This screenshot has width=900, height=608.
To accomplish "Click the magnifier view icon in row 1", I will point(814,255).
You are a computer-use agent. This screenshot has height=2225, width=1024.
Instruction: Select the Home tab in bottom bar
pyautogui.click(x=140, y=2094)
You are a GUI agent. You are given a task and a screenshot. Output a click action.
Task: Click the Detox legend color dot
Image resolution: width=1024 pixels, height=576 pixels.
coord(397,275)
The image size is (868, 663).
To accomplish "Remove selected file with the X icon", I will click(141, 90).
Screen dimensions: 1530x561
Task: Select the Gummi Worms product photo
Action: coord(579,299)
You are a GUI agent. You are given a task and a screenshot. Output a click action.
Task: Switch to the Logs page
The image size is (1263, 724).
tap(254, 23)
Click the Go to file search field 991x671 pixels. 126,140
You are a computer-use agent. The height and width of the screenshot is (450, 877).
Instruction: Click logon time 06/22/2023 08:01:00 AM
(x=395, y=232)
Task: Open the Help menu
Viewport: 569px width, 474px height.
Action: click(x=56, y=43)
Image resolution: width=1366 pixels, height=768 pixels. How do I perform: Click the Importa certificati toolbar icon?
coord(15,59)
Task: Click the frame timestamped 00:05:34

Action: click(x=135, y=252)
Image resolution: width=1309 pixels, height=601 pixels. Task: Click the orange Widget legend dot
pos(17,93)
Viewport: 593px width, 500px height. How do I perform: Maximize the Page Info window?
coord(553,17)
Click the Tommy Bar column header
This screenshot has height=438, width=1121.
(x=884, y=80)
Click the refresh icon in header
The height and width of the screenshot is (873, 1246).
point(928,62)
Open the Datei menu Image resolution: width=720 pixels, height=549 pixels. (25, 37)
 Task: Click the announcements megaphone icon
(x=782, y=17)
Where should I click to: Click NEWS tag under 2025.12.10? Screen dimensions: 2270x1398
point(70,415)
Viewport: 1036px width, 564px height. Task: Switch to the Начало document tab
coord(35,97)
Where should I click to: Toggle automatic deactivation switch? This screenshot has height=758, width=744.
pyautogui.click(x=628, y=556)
□ □ □ □ □ □ □
* YOUR GOAL:
Set down the whole listing again, exactly as shown above.

* SOLVED EXERCISE:
This screenshot has width=900, height=608.
To accomplish "Click the magnifier view icon in row 1", I will point(814,255).
You are a computer-use agent. This screenshot has height=2225, width=1024.
Instruction: Select the Home tab in bottom bar
pyautogui.click(x=140, y=2094)
You are a GUI agent. You are given a task and a screenshot. Output a click action.
Task: Click the Detox legend color dot
Image resolution: width=1024 pixels, height=576 pixels.
coord(397,275)
The image size is (868, 663).
To accomplish "Remove selected file with the X icon", I will click(141, 90).
Screen dimensions: 1530x561
Task: Select the Gummi Worms product photo
Action: coord(579,299)
You are a GUI agent. You are given a task and a screenshot. Output a click action.
Task: Switch to the Logs page
The image size is (1263, 724).
tap(254, 23)
Click the Go to file search field 991x671 pixels. 126,140
You are a computer-use agent. The height and width of the screenshot is (450, 877).
Instruction: Click logon time 06/22/2023 08:01:00 AM
(x=395, y=232)
Task: Open the Help menu
Viewport: 569px width, 474px height.
Action: click(x=56, y=43)
Image resolution: width=1366 pixels, height=768 pixels. How do I perform: Click the Importa certificati toolbar icon?
coord(15,59)
Task: Click the frame timestamped 00:05:34

Action: click(x=135, y=252)
Image resolution: width=1309 pixels, height=601 pixels. Task: Click the orange Widget legend dot
pos(17,93)
Viewport: 593px width, 500px height. How do I perform: Maximize the Page Info window?
coord(553,17)
Click the Tommy Bar column header
This screenshot has height=438, width=1121.
(x=884, y=80)
Click the refresh icon in header
The height and width of the screenshot is (873, 1246).
point(928,62)
Open the Datei menu Image resolution: width=720 pixels, height=549 pixels. (25, 37)
 Task: Click the announcements megaphone icon
(x=782, y=17)
Where should I click to: Click NEWS tag under 2025.12.10? Screen dimensions: 2270x1398
point(70,415)
Viewport: 1036px width, 564px height. Task: Switch to the Начало document tab
coord(35,97)
Where should I click to: Toggle automatic deactivation switch? This screenshot has height=758, width=744.
pyautogui.click(x=628, y=556)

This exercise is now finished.